Allí también se puede hacer turismo minero ya que el Cerro Famatina, a 4.600 msnm, fue uno de los distritos más importantes con producción de oro, plata, hierro, cobre y plomo, con la reconocida Mina La Mejicana. Para desarrollar esta explotación, a principios del siglo 20 se construyó un funicular de 35 km de longitud, hoy llamado “Cablecarril Mina La Mejicana” abierto al turismo, y que constituyó una de las mayores obras de ingeniería del mundo.

Al suroeste riojano hay un impresionante camino de cornisa con farallones de color rojo intenso, se trata de la Cuesta de Miranda, una ruta llena de escenarios maravillosos que comienza en su cruce sobre el río Miranda y finaliza en el Mirador de Bordo Atravesado, donde alcanza su punto más alto de más de 2.000 msnm. Para el intrépido y soñador, esta región es ideal para hacer astroturismo, observando los caminos de las estrellas en sus noches diáfanas.

El sistema vial andino Qhapaq Ñan, patrimonio mundial de la UNESCO compartido por Argentina, Bolivia, Chile, Colombia, Ecuador y Perú, es una obra monumental que muestra el gran desarrollo de las culturas originarias y recorre La Rioja y Catamarca, entre otras provincias. Estos caminos preservan valiosos vestigios del pueblo inca en tanto algunos fueron adaptándose al desarrollo económico y social, y ofrecen las comodidades que el turista moderno requiere. Pero todo es ruta, montaña, paisaje y belleza.

Los volcanes, las lagunas y los salares son típicos de Catamarca, igual que su clima árido. Tal es el caso de “La Ruta de los Seismiles”, una de las zonas más elevadas de la Cordillera de los Andes, donde se encuentran 19 volcanes de más de 6 mil metros de altura, como el Inca Huasi, el Pissis, el Galán y el Ojo del Salado.

Su flora es desértica y escasa, lo que contrasta con las lagunas que tiene a su alrededor, hábitat de bellos flamencos rosados, que conviven con burros y guanacos. Para llegar hay que partir de Fiambalá, pequeña localidad recostada sobre la frontera con Chile, que ofrece, además de buena infraestructura y servicios, sus aguas termales curativas que permiten recuperar energías.

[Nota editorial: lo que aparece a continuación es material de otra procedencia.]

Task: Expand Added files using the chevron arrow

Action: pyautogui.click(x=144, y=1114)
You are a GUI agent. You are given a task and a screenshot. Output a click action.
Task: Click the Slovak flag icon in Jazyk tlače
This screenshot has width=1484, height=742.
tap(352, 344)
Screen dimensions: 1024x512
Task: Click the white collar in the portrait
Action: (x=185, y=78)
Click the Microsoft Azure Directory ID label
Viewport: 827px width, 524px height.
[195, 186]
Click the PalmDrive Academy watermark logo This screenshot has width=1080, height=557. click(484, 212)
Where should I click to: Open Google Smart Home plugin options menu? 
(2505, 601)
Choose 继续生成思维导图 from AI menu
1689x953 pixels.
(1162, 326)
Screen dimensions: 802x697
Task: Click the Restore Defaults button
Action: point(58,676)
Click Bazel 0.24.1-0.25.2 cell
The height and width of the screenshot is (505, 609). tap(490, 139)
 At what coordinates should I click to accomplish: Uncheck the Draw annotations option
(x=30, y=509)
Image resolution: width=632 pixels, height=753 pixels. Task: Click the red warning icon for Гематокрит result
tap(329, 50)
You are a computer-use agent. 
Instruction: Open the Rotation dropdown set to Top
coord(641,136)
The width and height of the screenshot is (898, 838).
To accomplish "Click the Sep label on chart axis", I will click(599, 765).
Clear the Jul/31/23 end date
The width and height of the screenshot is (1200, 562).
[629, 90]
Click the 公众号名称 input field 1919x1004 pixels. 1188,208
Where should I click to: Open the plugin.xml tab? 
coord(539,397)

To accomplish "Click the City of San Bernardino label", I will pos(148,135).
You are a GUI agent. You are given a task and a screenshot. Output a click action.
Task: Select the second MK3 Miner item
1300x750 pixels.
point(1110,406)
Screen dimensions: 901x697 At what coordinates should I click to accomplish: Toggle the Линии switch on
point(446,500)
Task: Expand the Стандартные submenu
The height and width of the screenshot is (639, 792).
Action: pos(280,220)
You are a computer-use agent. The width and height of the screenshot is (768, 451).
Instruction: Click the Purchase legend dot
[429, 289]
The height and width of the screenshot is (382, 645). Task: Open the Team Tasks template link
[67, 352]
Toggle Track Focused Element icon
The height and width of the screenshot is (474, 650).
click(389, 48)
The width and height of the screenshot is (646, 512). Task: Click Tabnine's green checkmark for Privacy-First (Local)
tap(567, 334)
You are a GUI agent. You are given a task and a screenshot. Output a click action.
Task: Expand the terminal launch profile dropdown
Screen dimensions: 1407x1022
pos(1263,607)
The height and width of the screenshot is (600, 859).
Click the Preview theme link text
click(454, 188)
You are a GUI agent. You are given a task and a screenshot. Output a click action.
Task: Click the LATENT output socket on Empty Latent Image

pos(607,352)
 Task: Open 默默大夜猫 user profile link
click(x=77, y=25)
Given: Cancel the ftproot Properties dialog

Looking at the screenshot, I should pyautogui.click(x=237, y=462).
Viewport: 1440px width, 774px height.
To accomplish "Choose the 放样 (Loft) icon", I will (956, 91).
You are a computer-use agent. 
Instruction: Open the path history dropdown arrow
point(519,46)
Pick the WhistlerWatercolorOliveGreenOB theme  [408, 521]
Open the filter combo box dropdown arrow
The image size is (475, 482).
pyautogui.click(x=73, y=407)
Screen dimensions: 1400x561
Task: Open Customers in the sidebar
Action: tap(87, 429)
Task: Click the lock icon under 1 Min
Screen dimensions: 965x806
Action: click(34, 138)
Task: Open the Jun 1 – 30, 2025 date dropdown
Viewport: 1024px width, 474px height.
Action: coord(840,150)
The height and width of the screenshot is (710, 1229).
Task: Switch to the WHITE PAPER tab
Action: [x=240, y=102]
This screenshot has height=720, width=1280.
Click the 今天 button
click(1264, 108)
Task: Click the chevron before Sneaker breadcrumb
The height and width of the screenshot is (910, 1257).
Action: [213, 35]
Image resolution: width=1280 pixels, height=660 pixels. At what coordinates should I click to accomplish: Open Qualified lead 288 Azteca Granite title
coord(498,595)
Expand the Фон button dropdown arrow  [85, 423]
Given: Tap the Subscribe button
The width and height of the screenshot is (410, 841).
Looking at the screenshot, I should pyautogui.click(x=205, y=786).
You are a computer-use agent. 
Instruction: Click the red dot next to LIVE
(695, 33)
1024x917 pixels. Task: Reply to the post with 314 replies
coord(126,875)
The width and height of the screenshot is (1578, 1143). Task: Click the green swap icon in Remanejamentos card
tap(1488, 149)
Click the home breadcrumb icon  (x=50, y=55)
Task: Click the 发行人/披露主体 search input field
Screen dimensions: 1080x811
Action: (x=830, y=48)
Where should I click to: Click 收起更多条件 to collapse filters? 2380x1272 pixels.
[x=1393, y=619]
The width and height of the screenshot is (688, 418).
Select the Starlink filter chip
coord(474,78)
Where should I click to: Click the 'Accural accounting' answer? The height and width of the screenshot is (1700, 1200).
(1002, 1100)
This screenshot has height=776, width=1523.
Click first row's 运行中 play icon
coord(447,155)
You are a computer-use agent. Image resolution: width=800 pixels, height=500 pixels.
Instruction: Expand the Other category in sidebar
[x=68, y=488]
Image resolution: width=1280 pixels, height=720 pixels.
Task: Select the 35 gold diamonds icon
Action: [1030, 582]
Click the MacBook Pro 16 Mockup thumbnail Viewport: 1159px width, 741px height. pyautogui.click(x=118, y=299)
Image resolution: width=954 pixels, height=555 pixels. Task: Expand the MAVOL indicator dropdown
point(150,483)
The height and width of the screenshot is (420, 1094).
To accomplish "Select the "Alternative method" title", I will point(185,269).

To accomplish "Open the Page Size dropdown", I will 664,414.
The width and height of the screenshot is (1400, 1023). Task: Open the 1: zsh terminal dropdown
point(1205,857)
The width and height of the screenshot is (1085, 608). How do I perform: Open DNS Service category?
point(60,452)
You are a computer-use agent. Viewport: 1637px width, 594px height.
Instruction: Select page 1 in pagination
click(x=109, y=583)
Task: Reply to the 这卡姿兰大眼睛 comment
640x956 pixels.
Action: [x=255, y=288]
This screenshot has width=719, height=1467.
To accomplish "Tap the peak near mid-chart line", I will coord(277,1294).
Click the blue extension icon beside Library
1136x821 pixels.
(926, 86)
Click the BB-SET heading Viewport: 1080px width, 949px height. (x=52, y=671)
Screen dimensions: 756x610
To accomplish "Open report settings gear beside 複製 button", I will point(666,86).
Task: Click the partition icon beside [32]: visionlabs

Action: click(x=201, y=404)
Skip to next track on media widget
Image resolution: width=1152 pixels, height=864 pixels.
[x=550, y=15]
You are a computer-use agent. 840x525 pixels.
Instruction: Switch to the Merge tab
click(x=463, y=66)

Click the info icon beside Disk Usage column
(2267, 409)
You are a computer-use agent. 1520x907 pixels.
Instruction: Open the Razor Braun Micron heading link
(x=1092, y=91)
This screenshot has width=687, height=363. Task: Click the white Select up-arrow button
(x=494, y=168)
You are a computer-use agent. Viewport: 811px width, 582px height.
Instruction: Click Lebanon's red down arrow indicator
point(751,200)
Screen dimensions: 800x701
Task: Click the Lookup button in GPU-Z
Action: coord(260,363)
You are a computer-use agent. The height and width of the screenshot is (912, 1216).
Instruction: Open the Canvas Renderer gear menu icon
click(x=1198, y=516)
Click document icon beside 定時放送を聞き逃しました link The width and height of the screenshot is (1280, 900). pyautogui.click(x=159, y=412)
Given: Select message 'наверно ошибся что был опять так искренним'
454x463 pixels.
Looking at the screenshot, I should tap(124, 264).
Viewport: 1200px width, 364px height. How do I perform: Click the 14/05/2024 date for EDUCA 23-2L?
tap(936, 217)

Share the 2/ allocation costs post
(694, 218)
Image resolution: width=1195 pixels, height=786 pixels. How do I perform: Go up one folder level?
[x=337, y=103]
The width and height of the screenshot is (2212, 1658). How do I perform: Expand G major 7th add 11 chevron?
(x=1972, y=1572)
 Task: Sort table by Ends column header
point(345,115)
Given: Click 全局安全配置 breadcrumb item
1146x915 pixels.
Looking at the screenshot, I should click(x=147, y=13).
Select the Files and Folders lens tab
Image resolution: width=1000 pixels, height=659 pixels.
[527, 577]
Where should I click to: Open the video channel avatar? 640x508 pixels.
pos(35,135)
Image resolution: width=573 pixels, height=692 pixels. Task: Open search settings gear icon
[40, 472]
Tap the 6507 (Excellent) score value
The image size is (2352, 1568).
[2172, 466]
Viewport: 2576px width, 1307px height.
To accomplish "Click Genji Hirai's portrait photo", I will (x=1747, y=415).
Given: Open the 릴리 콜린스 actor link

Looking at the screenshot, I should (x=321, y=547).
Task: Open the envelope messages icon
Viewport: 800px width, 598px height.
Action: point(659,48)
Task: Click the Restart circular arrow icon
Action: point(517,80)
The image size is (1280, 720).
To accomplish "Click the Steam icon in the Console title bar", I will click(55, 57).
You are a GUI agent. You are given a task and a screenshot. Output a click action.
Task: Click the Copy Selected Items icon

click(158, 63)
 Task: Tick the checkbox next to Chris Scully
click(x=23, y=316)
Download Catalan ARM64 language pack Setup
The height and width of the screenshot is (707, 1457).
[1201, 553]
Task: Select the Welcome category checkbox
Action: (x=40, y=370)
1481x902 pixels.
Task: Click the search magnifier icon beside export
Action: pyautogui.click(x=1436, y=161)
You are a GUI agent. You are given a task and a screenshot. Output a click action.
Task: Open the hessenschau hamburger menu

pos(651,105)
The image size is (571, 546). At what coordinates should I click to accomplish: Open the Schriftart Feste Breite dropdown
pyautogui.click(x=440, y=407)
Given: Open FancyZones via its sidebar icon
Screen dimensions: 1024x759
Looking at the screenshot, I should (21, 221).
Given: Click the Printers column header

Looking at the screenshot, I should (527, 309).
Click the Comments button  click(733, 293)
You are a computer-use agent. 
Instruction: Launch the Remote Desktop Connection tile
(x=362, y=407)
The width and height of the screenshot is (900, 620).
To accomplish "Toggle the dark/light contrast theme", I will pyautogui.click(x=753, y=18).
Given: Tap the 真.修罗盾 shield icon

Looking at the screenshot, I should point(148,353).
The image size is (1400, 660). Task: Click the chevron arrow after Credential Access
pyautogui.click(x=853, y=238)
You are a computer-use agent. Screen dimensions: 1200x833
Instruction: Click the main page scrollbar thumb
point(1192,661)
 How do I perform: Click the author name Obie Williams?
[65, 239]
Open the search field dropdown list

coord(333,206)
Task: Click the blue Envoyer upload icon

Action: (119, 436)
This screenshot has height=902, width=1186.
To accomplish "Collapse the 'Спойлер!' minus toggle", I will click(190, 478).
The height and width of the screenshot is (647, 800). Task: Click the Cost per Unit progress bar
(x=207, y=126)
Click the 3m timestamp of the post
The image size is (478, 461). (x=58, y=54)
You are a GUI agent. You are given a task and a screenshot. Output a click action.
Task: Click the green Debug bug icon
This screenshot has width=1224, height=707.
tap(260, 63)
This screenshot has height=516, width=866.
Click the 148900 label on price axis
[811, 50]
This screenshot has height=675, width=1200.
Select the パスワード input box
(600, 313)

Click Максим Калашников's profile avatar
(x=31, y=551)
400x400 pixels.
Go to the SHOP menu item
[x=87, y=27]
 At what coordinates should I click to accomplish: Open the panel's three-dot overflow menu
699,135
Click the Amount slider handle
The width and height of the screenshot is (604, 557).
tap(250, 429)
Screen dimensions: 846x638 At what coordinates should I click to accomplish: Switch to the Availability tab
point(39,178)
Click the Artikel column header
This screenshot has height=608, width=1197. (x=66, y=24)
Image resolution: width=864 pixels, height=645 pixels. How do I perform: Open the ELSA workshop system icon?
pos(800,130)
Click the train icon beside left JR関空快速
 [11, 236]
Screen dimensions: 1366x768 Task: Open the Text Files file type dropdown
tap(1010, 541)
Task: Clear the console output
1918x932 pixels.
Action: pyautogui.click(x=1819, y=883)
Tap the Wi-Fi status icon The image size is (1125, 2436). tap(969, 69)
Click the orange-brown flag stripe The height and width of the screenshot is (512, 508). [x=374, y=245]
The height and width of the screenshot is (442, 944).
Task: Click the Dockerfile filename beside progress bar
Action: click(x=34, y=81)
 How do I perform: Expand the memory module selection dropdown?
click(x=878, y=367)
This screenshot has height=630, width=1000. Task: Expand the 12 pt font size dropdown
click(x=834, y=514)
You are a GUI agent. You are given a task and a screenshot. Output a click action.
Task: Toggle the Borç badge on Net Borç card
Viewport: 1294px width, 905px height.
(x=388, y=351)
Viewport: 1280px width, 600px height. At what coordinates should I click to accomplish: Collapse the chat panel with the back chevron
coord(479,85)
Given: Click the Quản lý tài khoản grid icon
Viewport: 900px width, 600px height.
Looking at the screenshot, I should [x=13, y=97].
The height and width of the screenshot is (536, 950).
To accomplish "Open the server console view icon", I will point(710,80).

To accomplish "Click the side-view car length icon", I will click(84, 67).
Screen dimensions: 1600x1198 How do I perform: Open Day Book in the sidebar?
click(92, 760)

Allí hay que visitar el sitio arqueológico “Shincal de Quimivil”, ubicado en el departamento catamarqueño de Belén. Situado al noroeste de la localidad de Londres, se accede por la quebrada del Río Quimivil, a través de un camino de acceso que parte de la famosa Ruta Nacional N°40.

El Shincal fue construido y habitado por los incas en un territorio de los calchaquíes, en los siglos 15 y 16, y se enmarca en un paisaje extraordinario. Es interesante destacar que el noroeste argentino tiene la mayor proporción de los santuarios de altura del Imperio Inca. Además de conocer el complejo arquitectónico, se pueden apreciar y adquirir artesanías creadas por los artesanos locales, fieles custodios de la cultura originaria.

La Rioja y Catamarca, con sus valles y ciudades, sus imponentes cerros y volcanes, las hacen un destino ideal para el montañismo y los deportes extremos, así como conocer su rica cultura.